● **The exercise**
Pull out every line of the data below that contains the word "than".

** Start Information shown **

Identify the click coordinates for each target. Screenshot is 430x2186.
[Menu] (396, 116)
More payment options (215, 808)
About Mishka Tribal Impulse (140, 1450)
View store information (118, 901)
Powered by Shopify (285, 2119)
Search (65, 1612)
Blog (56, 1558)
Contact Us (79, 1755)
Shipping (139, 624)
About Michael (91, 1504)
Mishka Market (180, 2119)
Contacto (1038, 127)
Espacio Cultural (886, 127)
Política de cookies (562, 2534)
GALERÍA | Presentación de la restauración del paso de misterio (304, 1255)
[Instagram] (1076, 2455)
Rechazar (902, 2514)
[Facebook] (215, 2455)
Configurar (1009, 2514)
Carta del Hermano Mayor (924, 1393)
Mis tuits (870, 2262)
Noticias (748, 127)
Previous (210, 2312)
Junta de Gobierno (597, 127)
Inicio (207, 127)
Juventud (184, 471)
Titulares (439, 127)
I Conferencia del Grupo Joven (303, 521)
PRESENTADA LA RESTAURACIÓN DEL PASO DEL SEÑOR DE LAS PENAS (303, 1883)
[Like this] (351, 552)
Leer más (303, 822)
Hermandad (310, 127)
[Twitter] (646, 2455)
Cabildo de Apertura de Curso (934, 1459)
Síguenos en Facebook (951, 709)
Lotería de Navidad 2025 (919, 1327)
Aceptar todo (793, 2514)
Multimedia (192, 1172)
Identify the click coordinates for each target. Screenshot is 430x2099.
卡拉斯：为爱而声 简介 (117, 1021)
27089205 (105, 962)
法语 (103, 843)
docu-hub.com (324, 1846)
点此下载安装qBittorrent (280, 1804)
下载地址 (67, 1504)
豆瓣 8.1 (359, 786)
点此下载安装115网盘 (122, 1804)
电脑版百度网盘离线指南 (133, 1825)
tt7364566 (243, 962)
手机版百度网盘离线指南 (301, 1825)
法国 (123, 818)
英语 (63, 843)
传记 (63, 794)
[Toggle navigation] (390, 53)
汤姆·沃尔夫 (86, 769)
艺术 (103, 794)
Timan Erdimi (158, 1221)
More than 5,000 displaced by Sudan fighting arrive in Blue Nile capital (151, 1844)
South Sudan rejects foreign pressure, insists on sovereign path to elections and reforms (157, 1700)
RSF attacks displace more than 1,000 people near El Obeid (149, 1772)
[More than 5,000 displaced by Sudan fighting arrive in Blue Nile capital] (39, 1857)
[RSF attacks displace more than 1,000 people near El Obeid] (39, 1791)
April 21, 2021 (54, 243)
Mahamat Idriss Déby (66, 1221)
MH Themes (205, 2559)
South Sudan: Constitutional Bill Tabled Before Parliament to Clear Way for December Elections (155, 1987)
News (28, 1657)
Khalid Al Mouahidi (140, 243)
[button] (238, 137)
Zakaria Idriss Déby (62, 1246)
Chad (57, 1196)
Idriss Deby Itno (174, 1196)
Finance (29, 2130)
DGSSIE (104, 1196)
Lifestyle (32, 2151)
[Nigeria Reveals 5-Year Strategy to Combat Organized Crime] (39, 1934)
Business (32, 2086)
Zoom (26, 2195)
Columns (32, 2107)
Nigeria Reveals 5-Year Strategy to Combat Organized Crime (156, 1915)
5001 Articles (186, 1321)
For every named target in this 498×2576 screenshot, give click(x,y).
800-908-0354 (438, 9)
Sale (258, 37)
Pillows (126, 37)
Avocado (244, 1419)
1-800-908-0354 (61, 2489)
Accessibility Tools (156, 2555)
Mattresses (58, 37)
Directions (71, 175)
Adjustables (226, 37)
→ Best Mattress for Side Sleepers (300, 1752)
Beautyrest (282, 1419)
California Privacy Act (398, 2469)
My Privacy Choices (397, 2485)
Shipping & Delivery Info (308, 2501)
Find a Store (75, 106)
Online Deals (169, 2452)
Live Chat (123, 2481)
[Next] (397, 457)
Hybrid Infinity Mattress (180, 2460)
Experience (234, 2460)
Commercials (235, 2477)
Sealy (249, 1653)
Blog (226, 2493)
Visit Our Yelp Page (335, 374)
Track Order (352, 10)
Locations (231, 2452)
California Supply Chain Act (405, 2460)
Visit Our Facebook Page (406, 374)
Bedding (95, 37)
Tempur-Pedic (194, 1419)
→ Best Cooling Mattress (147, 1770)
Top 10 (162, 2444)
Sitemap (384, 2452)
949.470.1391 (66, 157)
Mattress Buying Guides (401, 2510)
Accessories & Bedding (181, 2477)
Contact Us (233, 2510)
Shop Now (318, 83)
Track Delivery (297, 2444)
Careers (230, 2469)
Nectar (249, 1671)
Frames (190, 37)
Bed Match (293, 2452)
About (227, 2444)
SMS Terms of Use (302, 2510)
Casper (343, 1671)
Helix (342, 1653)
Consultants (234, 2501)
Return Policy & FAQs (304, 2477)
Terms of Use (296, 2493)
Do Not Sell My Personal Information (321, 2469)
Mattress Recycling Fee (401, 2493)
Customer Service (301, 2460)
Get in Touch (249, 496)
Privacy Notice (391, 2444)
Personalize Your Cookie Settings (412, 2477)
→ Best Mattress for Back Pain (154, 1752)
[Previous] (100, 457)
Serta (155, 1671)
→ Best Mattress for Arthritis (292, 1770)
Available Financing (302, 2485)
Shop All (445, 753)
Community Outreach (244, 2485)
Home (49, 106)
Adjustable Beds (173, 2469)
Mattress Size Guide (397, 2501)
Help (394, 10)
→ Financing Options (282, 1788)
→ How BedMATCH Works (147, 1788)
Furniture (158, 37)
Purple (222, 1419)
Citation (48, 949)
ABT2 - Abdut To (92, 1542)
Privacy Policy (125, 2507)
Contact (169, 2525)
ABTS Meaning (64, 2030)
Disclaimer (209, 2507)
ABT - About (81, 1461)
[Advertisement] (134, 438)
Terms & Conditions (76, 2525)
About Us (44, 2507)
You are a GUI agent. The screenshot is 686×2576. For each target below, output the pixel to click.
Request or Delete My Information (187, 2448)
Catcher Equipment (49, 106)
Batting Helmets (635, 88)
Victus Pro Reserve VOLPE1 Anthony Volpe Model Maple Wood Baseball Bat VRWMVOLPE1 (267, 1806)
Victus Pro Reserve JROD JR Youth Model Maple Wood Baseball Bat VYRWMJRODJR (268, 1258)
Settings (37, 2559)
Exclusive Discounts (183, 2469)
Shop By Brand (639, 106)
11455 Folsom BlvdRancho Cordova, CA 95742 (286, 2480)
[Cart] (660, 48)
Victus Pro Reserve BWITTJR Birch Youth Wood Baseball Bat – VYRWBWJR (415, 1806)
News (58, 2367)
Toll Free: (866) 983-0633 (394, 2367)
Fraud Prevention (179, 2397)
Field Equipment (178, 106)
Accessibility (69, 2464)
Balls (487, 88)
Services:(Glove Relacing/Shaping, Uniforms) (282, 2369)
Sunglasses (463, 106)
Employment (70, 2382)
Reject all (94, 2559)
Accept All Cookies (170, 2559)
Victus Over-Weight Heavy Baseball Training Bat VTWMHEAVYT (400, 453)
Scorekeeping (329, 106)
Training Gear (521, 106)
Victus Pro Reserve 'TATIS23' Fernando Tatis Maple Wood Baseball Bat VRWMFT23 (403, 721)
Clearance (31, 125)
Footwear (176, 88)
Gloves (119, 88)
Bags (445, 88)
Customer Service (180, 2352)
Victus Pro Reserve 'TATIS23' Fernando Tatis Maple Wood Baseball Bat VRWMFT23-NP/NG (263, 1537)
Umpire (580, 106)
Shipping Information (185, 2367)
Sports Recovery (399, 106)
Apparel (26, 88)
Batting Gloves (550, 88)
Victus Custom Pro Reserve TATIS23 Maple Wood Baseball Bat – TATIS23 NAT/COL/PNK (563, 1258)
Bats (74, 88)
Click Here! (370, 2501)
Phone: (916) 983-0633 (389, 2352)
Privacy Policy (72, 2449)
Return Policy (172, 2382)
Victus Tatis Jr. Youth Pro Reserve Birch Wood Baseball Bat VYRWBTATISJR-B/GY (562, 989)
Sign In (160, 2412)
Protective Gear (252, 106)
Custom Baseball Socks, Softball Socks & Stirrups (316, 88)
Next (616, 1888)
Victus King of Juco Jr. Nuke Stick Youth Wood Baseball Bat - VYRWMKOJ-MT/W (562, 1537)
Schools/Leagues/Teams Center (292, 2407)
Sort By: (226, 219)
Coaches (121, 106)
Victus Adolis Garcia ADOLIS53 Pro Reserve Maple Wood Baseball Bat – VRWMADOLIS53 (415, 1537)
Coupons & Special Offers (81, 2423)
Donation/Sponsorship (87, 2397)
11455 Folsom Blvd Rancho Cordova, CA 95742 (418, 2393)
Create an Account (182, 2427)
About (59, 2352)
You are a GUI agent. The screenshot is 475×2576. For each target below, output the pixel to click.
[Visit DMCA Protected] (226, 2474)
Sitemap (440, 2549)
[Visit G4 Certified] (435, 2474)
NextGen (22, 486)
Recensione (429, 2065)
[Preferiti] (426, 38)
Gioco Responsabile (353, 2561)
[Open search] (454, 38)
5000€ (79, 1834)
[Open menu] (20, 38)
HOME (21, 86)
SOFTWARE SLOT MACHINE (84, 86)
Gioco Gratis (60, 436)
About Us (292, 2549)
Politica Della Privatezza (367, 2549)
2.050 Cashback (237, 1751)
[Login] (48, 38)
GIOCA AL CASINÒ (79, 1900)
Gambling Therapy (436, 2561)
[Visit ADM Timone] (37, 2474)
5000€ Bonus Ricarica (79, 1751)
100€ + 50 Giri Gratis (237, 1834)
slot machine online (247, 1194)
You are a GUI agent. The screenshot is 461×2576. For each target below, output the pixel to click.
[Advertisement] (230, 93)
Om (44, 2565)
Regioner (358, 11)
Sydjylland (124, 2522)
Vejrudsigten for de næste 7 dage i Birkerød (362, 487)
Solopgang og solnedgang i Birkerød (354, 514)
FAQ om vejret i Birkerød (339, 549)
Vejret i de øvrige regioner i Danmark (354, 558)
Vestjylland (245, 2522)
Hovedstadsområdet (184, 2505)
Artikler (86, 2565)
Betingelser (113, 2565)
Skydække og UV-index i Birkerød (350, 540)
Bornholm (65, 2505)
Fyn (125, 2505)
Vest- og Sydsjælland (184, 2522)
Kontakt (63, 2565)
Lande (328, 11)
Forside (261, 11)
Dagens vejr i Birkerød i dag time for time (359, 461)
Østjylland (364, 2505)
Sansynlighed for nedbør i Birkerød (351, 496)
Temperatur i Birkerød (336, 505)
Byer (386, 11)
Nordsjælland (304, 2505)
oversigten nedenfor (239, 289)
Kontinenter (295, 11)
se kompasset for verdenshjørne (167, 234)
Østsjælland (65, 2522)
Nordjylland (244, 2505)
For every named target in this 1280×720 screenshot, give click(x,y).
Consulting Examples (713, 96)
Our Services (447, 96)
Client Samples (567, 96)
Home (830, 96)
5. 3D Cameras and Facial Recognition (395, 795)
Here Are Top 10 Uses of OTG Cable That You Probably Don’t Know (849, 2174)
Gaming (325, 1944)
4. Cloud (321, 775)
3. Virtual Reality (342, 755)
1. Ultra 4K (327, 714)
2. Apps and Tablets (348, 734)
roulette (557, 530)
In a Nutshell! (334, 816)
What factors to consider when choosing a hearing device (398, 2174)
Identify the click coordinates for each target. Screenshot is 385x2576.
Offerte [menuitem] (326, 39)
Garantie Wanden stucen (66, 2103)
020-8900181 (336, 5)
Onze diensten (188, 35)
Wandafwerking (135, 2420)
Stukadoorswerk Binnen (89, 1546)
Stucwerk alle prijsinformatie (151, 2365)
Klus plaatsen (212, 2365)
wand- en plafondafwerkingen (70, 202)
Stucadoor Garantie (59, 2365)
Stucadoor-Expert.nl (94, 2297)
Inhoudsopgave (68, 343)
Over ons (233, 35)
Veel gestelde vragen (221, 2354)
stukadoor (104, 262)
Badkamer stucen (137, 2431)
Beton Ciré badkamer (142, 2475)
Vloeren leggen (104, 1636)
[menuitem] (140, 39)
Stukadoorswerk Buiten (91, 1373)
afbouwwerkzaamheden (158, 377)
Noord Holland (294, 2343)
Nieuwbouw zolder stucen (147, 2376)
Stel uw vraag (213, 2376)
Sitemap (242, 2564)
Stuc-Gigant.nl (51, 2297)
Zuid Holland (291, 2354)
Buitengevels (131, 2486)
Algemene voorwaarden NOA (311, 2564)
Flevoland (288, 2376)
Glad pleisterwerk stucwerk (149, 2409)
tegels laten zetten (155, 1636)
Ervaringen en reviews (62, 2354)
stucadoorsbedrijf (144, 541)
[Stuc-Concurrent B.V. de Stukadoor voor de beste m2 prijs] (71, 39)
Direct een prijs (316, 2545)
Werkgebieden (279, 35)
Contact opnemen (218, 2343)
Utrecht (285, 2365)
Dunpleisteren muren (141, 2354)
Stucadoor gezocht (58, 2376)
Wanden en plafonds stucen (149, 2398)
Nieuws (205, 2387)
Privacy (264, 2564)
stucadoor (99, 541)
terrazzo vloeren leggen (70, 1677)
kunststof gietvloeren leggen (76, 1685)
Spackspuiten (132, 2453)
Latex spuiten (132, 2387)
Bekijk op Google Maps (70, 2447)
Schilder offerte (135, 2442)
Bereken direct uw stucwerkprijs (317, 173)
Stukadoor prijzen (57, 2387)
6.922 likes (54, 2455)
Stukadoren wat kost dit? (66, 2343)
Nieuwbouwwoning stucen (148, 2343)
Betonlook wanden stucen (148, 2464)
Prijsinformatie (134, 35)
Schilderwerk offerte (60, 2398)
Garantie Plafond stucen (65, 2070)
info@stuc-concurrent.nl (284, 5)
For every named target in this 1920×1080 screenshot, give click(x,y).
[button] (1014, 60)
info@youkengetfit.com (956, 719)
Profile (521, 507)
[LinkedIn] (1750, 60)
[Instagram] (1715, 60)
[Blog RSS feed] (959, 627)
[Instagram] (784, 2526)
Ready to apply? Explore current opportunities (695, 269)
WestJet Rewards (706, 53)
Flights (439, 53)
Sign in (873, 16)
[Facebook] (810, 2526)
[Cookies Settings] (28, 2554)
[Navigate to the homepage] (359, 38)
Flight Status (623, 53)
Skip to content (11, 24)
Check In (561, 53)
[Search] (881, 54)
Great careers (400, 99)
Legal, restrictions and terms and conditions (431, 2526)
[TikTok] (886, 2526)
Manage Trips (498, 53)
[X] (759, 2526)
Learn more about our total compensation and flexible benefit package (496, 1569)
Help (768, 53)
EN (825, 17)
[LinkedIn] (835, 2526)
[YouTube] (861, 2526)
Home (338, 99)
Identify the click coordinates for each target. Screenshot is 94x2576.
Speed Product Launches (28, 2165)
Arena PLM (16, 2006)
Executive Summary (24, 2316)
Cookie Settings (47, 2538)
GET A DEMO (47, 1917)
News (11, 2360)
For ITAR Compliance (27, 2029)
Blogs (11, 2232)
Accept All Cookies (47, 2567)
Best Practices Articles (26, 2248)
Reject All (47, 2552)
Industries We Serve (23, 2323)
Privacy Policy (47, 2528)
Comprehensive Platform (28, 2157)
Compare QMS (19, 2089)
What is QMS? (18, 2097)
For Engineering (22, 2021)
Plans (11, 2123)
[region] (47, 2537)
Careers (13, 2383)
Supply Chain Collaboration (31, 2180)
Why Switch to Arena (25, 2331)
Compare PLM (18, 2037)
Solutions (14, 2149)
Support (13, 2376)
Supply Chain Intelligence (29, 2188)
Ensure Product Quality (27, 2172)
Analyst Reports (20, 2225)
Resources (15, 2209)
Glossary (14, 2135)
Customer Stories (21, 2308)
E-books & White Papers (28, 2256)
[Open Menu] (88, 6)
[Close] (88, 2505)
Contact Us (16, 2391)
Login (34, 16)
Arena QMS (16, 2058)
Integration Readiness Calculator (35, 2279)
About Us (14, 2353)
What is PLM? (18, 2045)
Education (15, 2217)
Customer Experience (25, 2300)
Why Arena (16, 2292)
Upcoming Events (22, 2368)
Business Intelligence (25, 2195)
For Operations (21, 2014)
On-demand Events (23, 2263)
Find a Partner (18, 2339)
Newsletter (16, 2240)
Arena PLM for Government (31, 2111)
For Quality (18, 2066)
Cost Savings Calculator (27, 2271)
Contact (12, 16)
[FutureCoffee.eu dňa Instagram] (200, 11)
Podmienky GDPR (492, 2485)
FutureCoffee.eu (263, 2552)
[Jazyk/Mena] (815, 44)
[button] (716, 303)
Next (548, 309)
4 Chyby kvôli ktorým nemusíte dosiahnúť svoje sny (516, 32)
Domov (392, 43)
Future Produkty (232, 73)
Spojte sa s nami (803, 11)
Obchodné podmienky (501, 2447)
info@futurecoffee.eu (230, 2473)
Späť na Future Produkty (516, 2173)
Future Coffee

** End Information shown **

● **Response to the exercise**
More than 5,000 displaced by Sudan fighting arrive in Blue Nile capital (151, 1844)
RSF attacks displace more than 1,000 people near El Obeid (149, 1772)
[More than 5,000 displaced by Sudan fighting arrive in Blue Nile capital] (39, 1857)
[RSF attacks displace more than 1,000 people near El Obeid] (39, 1791)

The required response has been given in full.